# [Instructions]
1 – Answer these questions using the passage on ptrace below:
(a) What determines the size of a "word"?
(b) How does the SunOS man page describe ptrace?
(c) What value do all requests return on error?
2 – Carry on the passage on ptrace below, starting after its last sentence.

# [Passage to read]
* * * * * * * * *

The size of a "word" is determined by the OS variant (e.g., for 32-bit Linux
it's 32 bits, etc.).
Tracing causes a few subtle differences in the semantics of traced processes.
For example, if a process is attached to with PTRACE_ATTACH, its original
parent can no longer receive notification via
wait
when it stops, and there is no way for the new parent to effectively simulate
this notification.
This page documents the way the
ptrace
call works currently in Linux. Its behavior differs noticeably on other
flavors of Unix. In any case, use of
ptrace
is highly OS- and architecture-specific.
The SunOS man page describes
ptrace
as "unique and arcane", which it is. The proc-based debugging interface
present in Solaris 2 implements a superset of
ptrace
functionality in a more powerful and uniform way.
RETURN VALUE
On success, PTRACE_PEEK* requests return the requested data, while other requests
return zero. On error, all requests return -1, and
errno(3)
is set appropriately. Since the value returned by a successful PTRACE_PEEK*
request may be -1, the caller must check
errno
after such requests to determine whether or not an error occurred.

* * * * * * * * *

[Stored entries]

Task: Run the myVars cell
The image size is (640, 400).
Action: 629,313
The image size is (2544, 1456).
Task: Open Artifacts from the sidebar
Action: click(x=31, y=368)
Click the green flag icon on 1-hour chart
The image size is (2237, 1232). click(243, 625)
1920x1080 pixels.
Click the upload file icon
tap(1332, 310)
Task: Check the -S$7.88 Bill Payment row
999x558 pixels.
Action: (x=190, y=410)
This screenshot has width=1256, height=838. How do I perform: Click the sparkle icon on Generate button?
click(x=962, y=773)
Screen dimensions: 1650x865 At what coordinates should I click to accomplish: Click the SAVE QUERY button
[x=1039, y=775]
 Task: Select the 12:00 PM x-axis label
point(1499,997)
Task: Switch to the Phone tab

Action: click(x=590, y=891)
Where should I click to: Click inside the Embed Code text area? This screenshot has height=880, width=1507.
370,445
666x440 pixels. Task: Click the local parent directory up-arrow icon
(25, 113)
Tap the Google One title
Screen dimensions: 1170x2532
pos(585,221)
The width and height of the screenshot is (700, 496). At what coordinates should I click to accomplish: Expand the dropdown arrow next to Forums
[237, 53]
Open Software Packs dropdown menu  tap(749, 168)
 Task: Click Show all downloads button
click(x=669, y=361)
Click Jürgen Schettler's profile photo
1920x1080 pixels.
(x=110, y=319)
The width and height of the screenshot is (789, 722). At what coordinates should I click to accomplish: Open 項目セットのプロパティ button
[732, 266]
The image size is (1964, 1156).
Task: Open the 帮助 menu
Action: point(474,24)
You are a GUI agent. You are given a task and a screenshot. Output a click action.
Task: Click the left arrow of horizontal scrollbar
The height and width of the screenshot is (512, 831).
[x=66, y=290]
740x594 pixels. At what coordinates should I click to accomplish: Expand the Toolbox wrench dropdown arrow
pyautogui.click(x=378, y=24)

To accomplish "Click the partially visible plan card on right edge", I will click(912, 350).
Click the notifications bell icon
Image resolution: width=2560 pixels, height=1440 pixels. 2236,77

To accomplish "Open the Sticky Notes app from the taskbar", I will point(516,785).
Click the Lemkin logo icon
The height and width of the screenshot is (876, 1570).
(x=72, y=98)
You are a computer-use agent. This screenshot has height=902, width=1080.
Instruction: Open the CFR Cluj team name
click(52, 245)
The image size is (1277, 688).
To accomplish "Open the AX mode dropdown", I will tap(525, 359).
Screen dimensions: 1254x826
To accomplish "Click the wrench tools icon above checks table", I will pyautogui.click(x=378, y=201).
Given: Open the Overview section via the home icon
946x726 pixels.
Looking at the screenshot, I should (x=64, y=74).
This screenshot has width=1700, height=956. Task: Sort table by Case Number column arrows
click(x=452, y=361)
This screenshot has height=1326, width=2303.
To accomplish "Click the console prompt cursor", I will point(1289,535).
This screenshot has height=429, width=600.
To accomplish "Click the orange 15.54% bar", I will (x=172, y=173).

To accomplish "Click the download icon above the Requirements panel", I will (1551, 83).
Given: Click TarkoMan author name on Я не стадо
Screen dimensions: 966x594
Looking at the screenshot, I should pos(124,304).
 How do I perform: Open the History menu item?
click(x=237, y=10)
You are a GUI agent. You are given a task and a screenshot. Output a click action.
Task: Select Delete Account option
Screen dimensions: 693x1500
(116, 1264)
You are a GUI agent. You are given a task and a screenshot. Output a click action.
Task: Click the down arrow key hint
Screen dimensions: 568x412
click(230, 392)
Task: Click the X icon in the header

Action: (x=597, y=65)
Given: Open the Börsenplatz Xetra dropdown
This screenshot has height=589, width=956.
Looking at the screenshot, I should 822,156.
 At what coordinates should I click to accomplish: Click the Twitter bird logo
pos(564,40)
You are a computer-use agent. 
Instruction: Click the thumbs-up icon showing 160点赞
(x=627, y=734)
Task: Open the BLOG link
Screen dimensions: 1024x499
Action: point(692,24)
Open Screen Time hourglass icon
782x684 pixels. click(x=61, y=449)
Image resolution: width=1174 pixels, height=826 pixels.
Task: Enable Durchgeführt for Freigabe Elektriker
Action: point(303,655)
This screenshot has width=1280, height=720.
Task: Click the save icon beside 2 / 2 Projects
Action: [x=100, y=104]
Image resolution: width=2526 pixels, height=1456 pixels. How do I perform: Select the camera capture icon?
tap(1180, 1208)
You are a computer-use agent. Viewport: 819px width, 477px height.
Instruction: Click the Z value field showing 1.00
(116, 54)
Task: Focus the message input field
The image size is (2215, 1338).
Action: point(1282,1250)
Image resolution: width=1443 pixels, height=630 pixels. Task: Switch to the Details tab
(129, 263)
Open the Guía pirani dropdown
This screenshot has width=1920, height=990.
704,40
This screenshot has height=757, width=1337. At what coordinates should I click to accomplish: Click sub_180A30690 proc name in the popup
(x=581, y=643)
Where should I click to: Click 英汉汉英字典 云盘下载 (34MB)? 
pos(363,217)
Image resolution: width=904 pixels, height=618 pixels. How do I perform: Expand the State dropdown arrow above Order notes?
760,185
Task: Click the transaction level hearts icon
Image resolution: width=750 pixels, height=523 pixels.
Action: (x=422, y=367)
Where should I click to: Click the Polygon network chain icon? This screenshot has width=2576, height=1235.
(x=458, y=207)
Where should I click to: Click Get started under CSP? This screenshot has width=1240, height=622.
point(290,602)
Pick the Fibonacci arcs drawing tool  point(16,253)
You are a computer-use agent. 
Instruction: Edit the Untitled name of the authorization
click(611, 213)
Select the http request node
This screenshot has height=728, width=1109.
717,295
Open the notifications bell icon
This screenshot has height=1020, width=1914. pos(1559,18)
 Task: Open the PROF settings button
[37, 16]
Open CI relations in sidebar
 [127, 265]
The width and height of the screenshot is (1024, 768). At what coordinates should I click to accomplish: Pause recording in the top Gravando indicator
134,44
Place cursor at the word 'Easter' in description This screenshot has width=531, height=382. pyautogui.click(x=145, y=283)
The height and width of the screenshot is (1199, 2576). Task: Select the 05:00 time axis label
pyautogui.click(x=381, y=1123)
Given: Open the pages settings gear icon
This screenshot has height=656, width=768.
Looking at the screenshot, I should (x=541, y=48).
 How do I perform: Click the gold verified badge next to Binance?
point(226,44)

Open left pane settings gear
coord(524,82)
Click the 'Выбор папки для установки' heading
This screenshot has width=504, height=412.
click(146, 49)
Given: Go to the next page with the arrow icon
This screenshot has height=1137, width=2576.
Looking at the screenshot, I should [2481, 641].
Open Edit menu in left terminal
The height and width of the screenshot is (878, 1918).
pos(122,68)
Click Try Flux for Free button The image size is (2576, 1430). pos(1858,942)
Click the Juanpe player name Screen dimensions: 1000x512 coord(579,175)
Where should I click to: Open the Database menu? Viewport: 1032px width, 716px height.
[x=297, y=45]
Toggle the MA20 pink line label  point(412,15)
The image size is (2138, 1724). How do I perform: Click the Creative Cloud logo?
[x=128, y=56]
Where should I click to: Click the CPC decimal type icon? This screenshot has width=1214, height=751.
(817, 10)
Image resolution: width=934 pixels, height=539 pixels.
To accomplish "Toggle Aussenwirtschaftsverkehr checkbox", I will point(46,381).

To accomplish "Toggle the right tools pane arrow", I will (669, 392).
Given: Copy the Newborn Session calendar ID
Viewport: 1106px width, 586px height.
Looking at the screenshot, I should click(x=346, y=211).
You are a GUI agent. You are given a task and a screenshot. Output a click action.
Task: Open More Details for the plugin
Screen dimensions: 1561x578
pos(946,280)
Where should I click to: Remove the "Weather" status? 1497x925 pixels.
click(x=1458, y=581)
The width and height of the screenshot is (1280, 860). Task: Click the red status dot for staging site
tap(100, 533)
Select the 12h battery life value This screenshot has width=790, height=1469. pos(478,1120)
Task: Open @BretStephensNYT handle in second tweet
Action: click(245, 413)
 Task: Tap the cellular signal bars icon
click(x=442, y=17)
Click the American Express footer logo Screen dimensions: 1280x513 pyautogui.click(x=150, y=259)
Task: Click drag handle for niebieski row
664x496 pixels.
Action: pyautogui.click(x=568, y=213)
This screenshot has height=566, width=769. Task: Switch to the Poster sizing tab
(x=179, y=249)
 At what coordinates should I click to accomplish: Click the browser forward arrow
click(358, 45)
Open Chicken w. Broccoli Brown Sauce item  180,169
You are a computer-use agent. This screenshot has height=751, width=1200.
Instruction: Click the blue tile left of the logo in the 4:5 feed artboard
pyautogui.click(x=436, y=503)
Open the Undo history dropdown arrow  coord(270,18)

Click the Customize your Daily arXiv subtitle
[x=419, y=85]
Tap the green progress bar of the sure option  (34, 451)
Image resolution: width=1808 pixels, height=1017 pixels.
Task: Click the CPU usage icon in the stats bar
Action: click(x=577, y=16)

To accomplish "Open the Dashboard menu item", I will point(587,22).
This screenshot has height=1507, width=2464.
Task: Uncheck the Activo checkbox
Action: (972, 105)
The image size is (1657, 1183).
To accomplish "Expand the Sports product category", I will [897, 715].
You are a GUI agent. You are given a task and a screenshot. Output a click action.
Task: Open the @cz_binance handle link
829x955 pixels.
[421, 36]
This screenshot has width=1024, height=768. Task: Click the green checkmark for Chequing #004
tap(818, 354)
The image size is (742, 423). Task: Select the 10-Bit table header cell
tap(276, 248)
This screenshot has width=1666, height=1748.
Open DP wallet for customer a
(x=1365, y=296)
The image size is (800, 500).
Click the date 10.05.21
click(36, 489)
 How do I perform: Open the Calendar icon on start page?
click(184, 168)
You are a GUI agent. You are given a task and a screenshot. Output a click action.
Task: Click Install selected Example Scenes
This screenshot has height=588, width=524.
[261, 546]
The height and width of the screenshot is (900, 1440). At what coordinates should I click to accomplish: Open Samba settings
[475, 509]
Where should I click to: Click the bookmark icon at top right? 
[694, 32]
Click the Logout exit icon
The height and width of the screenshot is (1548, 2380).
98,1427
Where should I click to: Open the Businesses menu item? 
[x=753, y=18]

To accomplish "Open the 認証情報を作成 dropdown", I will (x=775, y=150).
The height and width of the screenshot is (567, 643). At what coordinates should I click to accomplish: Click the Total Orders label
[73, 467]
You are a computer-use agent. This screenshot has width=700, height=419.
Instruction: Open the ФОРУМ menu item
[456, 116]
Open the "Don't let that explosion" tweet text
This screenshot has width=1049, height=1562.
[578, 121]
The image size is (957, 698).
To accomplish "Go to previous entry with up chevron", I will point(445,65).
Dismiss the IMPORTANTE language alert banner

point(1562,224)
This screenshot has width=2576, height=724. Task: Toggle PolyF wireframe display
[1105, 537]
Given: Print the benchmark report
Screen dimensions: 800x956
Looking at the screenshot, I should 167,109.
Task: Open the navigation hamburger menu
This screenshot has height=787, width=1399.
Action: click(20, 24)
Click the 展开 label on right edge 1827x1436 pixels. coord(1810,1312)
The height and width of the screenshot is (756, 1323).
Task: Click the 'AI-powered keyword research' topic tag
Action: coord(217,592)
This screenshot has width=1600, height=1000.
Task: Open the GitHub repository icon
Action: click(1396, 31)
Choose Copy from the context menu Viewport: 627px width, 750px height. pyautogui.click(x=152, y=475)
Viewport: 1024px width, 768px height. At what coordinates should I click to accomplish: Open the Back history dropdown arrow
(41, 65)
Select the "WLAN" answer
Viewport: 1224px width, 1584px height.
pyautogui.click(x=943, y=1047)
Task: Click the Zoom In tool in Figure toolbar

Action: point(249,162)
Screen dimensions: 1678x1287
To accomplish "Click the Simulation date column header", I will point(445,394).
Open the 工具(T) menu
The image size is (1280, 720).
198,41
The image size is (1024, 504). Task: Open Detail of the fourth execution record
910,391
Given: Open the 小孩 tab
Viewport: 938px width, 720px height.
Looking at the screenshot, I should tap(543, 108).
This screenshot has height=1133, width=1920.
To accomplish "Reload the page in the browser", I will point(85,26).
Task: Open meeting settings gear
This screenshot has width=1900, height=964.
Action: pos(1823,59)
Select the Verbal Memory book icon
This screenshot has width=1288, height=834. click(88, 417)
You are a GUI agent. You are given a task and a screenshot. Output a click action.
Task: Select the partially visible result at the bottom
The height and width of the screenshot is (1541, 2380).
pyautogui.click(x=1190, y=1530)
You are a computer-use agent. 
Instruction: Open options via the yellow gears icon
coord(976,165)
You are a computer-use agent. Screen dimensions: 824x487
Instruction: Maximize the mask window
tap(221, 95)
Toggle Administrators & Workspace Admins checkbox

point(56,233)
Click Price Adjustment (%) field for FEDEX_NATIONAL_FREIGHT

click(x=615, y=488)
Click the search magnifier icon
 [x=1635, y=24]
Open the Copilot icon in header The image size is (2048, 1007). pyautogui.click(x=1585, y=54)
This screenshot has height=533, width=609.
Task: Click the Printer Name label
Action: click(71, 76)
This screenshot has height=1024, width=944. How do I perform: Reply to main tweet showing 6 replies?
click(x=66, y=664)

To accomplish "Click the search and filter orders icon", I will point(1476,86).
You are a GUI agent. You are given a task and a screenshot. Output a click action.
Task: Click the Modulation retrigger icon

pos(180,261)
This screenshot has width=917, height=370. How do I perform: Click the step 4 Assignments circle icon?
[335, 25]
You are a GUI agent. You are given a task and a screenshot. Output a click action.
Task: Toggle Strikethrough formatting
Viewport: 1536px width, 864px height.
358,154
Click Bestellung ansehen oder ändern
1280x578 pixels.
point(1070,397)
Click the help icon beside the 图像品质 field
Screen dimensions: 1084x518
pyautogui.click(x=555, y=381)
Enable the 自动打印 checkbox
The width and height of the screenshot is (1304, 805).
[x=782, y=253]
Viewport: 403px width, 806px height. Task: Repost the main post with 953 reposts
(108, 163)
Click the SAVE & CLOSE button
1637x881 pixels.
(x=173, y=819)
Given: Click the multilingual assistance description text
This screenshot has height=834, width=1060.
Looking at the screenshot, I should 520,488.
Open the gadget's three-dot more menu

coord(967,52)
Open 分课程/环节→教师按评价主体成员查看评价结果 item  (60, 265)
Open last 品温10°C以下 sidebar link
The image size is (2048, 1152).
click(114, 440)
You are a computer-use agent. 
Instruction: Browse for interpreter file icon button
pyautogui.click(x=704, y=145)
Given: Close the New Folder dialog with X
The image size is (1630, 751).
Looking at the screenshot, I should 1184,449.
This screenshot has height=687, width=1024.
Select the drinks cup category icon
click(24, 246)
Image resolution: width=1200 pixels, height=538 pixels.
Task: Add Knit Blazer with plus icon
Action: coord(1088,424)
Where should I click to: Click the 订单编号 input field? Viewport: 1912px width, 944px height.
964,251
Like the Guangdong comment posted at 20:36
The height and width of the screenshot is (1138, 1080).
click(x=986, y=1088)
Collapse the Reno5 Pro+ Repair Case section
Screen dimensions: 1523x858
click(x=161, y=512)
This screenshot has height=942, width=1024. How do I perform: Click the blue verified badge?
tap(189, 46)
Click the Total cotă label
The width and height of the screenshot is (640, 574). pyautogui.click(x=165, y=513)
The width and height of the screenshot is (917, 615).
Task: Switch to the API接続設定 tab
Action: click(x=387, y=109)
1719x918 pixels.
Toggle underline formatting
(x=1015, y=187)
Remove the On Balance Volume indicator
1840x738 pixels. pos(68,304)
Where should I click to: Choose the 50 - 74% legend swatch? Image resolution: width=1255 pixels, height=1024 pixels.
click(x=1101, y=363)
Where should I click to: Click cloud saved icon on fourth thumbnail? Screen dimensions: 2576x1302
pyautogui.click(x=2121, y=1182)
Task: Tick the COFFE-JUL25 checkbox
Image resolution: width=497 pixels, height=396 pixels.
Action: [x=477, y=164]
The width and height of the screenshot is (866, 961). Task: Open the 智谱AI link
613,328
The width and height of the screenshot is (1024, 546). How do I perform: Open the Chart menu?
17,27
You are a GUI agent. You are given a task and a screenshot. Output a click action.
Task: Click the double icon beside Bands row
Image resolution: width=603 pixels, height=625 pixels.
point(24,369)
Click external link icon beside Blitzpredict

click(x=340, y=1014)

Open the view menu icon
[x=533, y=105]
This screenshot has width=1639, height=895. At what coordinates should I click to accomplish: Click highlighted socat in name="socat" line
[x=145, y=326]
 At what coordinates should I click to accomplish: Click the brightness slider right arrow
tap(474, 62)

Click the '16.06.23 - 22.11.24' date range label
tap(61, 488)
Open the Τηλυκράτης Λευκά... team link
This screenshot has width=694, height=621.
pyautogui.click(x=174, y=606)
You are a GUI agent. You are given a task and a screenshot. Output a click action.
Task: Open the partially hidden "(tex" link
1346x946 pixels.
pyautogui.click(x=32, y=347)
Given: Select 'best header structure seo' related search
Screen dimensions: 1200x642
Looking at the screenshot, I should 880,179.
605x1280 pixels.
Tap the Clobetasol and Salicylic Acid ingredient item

* * * * * * * * *

# [Answers]
1 –
(a) The OS variant.
(b) As "unique and arcane".
(c) -1.

2 –
ERRORS
EPERM
The specified process cannot be traced. This could be because the parent has
insufficient privileges; non-root processes cannot trace processes that they
cannot send signals to or those running setuid/setgid programs, for obvious
reasons. Alternatively, the process may already be being traced, or be
init
(pid 1).
ESRCH
The specified process does not exist, or is not currently being traced by the
caller, or is not stopped (for requests that require that).
EIO
request is invalid, or an attempt was made to read from or write to an
invalid area in the parent's or child's memory, or there was a word-alignment
violation, or an invalid signal was specified during a restart request.
EFAULT
There was an attempt to read from or write to an invalid area in the parent's
or child's memory, probably because the area wasn't mapped or accessible.
Unfortunately, under Linux, different variations of this fault will return EIO
or EFAULT more or less arbitrarily.